Who Qualifies for Medicaid in Alabama?
Determine if you meet Alabama's specific residency, income, and categorical standards for Medicaid health insurance coverage.
Determine if you meet Alabama's specific residency, income, and categorical standards for Medicaid health insurance coverage.
Medicaid in Alabama is a joint federal and state program providing health coverage to eligible low-income residents. Eligibility is determined by a complex set of rules that examine non-financial characteristics and specific financial thresholds. This analysis clarifies the criteria individuals must meet to qualify for medical assistance through the Alabama Medicaid Agency, focusing on categorical requirements, income, and asset limits.
Applicants must meet certain non-financial criteria before financial calculations are considered for Medicaid coverage. The primary requirement is establishing residency within Alabama, demonstrating a clear intent to remain in the state indefinitely.
Applicants must also satisfy requirements related to citizenship and immigration status. Eligibility is generally limited to United States citizens or qualified non-citizens who maintain a satisfactory immigration status. Applicants are required to provide documentation, such as a birth certificate or immigration papers, to verify their status during the application process.
Financial eligibility involves two distinct tests: income and resources (assets), depending on the applicant’s category. For children, pregnant women, and parents or caretaker relatives, eligibility is calculated using the Modified Adjusted Gross Income (MAGI) methodology.
MAGI rules consider the household’s total income against a percentage of the Federal Poverty Level (FPL) and do not apply asset limits. Traditional income counting rules and strict resource limits apply to the Aged, Blind, and Disabled (ABD) populations.

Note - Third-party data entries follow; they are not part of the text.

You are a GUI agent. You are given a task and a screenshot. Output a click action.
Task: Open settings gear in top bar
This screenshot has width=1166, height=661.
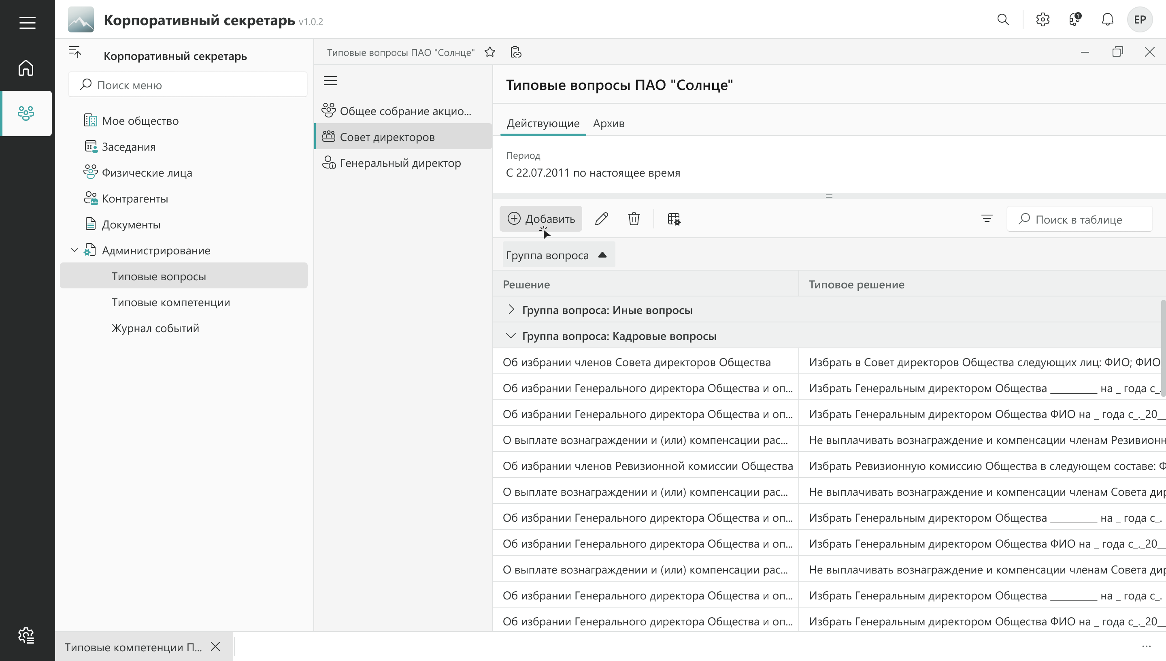point(1043,20)
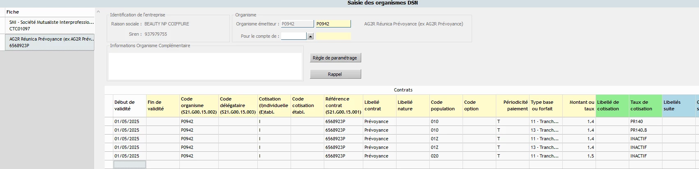Viewport: 699px width, 169px height.
Task: Click the Informations Organisme Complémentaire text area
Action: (x=204, y=66)
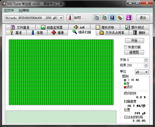
Task: Switch to the 健康 health tab
Action: [x=58, y=33]
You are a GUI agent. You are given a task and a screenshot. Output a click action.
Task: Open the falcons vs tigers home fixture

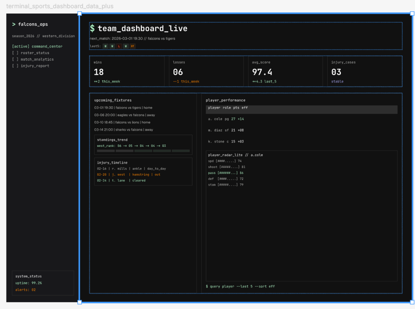tap(123, 108)
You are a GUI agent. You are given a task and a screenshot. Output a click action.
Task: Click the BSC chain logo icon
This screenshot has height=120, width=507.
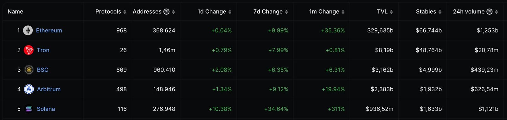(29, 70)
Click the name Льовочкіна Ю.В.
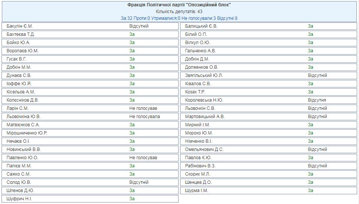The width and height of the screenshot is (359, 204). pos(24,117)
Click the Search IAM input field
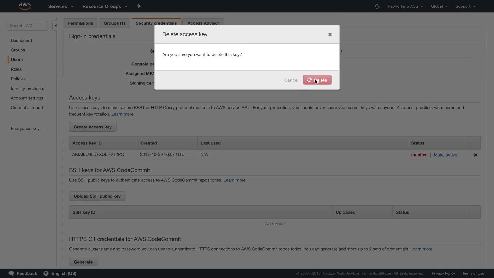 28,26
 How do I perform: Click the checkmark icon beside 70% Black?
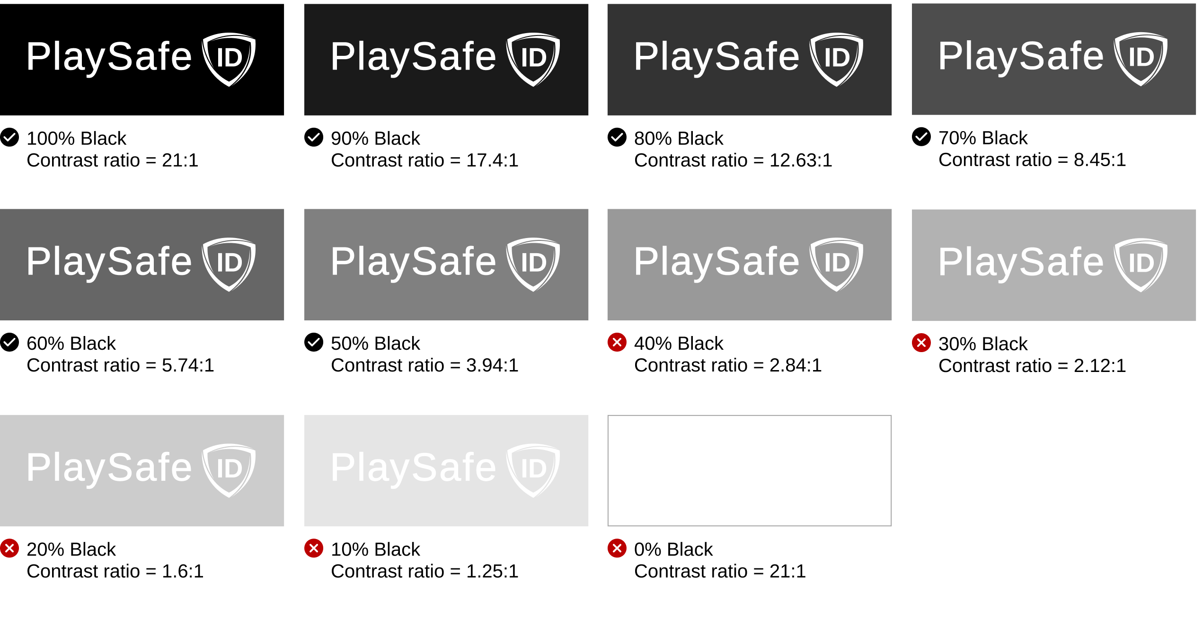pos(921,137)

Countable resources include liquid assets and non-homestead real estate. An individual ABD applicant must not possess more than $2,000 in countable resources, while the limit for a couple is $3,000.
Eligibility in Alabama is categorical, meaning applicants must belong to a specific population group and meet income limits. The state maintains restrictive income thresholds for certain groups because it has not adopted the Affordable Care Act’s Medicaid expansion for all adults.
Children up to age 19 can qualify for standard Medicaid if their family income is at or below 146% of the FPL. For example, a family of four could have a monthly income up to $3,912 (based on limits effective February 2025). The state also offers the Children’s Health Insurance Program (CHIP), known as ALL Kids, which extends coverage to children in families with incomes up to 317% of the FPL.
Pregnant women qualify for full Medicaid coverage if their household income is at or below 146% of the FPL. Coverage for the mother continues for twelve months after the baby’s birth, providing continuous postnatal care. This eligibility is determined using the MAGI methodology.
This group faces stringent income requirements. To qualify, a parent or relative must have a child under 19 living in the home and meet an income threshold of only 18% of the FPL. This extremely low limit means eligibility is restricted to families with very minimal monthly income.
The ABD populations are subject to the traditional income and resource rules, including the $2,000 resource limit for individuals. For those who qualify through Supplemental Security Income (SSI), the income limit for a single person is $987 per month. Individuals who require long-term care, such as nursing home placement, have a higher income limit of $2,901 per month, but they remain subject to the $2,000 asset limit.
The application process offers several accessible options to residents. Applicants can apply online using the Alabama Medicaid Agency’s Expedite portal. The online system allows for the digital upload of required documents.
Alternatively, a paper application may be mailed to the agency or submitted in person at a local county health department, a federally qualified health center, or certain hospitals. Federal law requires a determination to be made within 45 days, or 90 days if a disability determination is required.